Second, to account for the bias in the case of selection-on-observables, we rely on the treatment effect analysis with propensity score matching (PSM) (see details in the Online Appendix A9). We generate two broadcaster-level treatment variables (TreatCogSCTAi and TreatAffSCTAi) based on their frequency of utilizing cognitive and affective SCTAs (FreqCogSCTAi and FreqAffSCTAi), which are defined using the median-split method. 19 To balance the distribution of observed covariates between the treated and control broadcasters, we employ the PSM method. In addition to the broadcaster-level treatment effect analysis, we also perform the session-level and product-level analyses. The OLS estimation results in Table A9-2 of the Online Appendix that use the matched data of different levels reveal the same qualitative insights as those from our main results.
Third, to alleviate the bias in the case of selection-on-unobservables, we adopt the double machine learning (DML) framework (Chernozhukov et al., 2018) which enables us to control the unknown and potential non-linearities in the modeled linear relationships with machine learning methods (see details in the Online Appendix A10). We specify a partially linear instrumental variable model to estimate the effects of cognitive and affective SCTAs on consumer purchases. The results reported in Table A10-1 of the Online Appendix are highly consistent with those of our endogeneity-corrected mixed-effects model estimations.
Robustness Checks
We execute various robustness checks to ascertain the robustness of our findings.
First, we conduct a series of tests to check the robustness and sensitivity of results based on IV estimations. Specifically, we test if our results hold when using alternative sets of competitors (i.e., top 7% and 5% nearest neighbors based on the similarity of broadcasters’ spoken content) to construct the IVs. We then evaluate the sensitivity of IVs to violations of the exclusion restriction with the “plausibly exogenous” method (Conley et al., 2012). Additionally, we use the Robustness of Inference to Replacement (RIR) approach proposed by Frank et al. (2013, 2023) to quantify the robustness of drawing a causal inference from our IV estimations. Taken together, the results of these analyses detailed in Online Appendix A11 suggest that our IV estimation results are robust to alternative IVs, violations of the exclusion restriction of IVs, and other potential endogeneity biases.
Second, we examine whether our focal variables are robust to alternative operationalizations. We use the number of unique buyers of a product and the number of units sold of a product as two alternative dependent variables. Furthermore, we measure the focal independent variables based on alternative lexicons expanded without using the bigram technique or with a lower similarity threshold (i.e., 0.5). The results shown in Online Appendix A12 are largely consistent with our main results, implying our findings are robust to alternative focal measures.
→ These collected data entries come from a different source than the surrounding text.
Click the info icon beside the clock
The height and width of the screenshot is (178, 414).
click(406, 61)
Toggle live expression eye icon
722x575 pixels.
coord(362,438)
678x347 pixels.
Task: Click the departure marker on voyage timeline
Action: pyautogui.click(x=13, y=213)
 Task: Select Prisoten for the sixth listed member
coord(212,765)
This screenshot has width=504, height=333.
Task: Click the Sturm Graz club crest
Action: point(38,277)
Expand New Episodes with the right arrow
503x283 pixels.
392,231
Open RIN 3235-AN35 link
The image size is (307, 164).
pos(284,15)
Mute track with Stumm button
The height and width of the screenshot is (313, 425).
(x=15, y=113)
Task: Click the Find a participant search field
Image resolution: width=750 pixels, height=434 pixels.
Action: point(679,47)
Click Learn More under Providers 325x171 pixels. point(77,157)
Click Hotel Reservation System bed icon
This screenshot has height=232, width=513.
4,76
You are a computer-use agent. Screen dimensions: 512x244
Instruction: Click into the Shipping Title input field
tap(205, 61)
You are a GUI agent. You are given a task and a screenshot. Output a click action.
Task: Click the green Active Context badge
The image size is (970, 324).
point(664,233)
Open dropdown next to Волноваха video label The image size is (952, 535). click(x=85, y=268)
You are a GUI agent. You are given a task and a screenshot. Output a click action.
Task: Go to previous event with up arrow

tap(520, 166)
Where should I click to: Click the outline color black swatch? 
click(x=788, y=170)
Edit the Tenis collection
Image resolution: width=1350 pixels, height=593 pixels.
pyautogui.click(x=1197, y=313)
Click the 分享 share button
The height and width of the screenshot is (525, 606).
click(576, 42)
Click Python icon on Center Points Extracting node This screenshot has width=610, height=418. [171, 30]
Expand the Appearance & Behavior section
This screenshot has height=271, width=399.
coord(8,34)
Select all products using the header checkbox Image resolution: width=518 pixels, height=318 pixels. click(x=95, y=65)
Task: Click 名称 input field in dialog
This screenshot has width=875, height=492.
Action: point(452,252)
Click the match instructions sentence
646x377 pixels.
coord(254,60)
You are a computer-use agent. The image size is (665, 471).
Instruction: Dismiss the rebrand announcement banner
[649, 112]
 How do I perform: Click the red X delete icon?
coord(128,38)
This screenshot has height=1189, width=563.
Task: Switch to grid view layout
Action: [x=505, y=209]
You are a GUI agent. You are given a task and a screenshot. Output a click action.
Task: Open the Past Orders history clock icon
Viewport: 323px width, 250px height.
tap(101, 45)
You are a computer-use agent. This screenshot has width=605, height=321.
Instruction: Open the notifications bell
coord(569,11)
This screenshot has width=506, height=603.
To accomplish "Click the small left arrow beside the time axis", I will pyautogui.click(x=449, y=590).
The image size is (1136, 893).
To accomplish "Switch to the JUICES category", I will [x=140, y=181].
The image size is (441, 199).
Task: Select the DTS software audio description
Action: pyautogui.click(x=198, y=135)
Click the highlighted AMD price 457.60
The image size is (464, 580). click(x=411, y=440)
Third, we check the robustness of our findings to alternative model specifications by estimating the fixed-effects panel model using the 2SLS estimation approach as shown in the Online Appendix A13. The results in Columns (3) to (6) of Table A13-1 in the Online Appendix present the same insights as those from our main results. The results obtained from the panel models with both broadcaster and session fixed effects are largely consistent with those from our main model in terms of the coefficients’ sign, magnitude, and significance level.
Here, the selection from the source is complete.